The decision, in which none of the judges claimed individual authorship, pointed out that Jefferson’s finding in striking down the statute had been ruled out in the Smith case.

"Despite the clarity of our holding to this effect, the district court chose to depart from Smith and reached a contrary result on the law," the Supreme Court ruled. "This action involves, at least, a failure by the lower court to recognize its obligation to follow the law of this State as pronounced by this court."

Finding that the district court had implicitly rejected the plaintiffs’ other constitutional claims and that the court of appeal had refused to rule on the case, the Supreme Court decided to take the easy way out here, writing that "we will transfer plaintiff’s appeal of the remaining constitutional issues to the Court of Appeal, Fourth Circuit, for consideration under its appellate jurisdiction."
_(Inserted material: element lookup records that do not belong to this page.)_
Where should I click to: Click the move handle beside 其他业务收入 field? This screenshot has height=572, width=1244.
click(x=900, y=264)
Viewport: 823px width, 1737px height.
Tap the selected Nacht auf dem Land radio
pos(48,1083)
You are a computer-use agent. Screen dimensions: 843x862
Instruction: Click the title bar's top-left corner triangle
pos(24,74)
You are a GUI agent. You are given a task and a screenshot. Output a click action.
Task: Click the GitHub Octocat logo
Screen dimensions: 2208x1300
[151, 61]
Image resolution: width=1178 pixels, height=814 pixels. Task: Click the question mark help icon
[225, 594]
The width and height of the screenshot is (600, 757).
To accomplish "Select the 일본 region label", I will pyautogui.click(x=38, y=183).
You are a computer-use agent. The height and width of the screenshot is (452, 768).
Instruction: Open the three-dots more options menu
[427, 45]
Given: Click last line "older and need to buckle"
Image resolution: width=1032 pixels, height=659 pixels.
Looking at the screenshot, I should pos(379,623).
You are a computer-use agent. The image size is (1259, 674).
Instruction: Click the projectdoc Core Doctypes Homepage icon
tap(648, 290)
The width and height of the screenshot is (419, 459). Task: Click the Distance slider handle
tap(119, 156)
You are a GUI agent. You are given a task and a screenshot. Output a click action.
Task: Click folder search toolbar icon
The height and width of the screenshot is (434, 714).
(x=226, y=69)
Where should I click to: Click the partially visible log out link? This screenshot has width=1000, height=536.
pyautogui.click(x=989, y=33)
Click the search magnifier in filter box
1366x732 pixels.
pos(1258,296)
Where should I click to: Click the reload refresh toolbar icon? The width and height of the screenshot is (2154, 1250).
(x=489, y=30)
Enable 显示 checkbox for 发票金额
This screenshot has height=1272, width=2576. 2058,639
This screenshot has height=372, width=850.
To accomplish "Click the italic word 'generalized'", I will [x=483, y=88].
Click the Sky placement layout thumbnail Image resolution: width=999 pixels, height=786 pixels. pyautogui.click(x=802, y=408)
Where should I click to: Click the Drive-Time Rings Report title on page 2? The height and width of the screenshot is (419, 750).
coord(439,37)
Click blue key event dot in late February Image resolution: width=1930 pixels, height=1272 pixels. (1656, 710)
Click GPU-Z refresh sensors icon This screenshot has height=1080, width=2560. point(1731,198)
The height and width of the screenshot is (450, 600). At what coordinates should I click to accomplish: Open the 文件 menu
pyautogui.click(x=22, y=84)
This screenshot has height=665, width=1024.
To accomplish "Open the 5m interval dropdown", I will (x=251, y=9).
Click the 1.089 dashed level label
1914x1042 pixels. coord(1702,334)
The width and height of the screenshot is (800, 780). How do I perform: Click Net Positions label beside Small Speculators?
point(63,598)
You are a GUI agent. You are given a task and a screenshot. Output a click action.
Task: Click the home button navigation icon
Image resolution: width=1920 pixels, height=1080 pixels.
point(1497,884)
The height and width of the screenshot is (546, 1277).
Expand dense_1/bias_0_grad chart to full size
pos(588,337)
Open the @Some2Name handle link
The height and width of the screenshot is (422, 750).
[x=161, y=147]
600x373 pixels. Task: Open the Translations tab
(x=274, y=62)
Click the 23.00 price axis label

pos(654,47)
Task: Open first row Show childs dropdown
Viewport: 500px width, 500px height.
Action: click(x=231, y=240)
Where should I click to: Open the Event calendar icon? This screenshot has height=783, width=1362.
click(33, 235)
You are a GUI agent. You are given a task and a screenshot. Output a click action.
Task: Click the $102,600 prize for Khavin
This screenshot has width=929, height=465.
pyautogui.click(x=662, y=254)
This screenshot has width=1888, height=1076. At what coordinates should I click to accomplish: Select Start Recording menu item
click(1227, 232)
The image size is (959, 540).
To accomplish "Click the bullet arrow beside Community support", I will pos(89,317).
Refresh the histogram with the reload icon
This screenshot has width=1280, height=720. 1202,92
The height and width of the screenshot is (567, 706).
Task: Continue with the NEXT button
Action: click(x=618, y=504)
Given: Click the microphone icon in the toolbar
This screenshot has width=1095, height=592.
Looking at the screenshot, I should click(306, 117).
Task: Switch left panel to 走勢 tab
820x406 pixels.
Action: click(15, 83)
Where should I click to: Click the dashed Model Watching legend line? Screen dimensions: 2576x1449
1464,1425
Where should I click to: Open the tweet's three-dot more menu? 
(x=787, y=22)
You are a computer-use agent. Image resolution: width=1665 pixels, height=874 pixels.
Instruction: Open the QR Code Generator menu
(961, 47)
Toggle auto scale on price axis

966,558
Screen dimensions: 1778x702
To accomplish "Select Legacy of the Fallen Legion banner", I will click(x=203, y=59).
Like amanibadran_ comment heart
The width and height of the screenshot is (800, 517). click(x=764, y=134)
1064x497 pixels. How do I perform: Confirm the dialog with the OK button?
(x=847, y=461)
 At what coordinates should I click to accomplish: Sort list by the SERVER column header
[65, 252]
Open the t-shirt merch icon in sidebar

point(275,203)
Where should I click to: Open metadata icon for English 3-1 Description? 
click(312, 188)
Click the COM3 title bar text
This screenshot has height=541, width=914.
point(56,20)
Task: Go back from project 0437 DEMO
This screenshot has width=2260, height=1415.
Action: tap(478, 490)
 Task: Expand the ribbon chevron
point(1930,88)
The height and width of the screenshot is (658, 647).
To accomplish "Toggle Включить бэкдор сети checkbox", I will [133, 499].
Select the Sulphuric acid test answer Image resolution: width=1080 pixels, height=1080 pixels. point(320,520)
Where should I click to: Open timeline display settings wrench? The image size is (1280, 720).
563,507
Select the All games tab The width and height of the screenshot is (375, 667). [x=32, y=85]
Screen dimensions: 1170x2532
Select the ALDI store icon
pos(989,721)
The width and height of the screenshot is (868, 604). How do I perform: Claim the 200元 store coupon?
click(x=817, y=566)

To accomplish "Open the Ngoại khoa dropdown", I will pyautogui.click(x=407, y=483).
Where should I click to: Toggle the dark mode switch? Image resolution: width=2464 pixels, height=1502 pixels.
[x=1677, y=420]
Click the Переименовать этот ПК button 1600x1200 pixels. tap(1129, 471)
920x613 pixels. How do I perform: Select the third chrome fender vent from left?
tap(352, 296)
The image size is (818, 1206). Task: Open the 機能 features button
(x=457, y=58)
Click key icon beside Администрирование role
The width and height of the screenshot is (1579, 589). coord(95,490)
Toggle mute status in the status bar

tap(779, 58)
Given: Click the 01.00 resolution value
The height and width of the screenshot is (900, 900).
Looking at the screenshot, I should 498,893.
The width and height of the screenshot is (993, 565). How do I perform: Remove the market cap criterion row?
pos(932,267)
By passing the buck to a lower court, the Supreme Court forestalled, for now, the day when it will have to address the voluminous evidence the plaintiffs presented to show how the sodomy law fuels discrimination against gay people in Louisiana. Chief Justice Calogero, who had dissented in the Smith case, filed a partial dissenting opinion in this case as well. While agreeing that the district judge was bound to follow the court’s precedent in Smith, he endorsed reconsideration of Supreme Court’s holding in that case.

The bottom line: the Louisiana sodomy law, which has been the subject of repeated challenges since the mid-1980s, is still under the gun, although not on a state constitutional privacy theory. The litigation will continue before the Court of Appeal.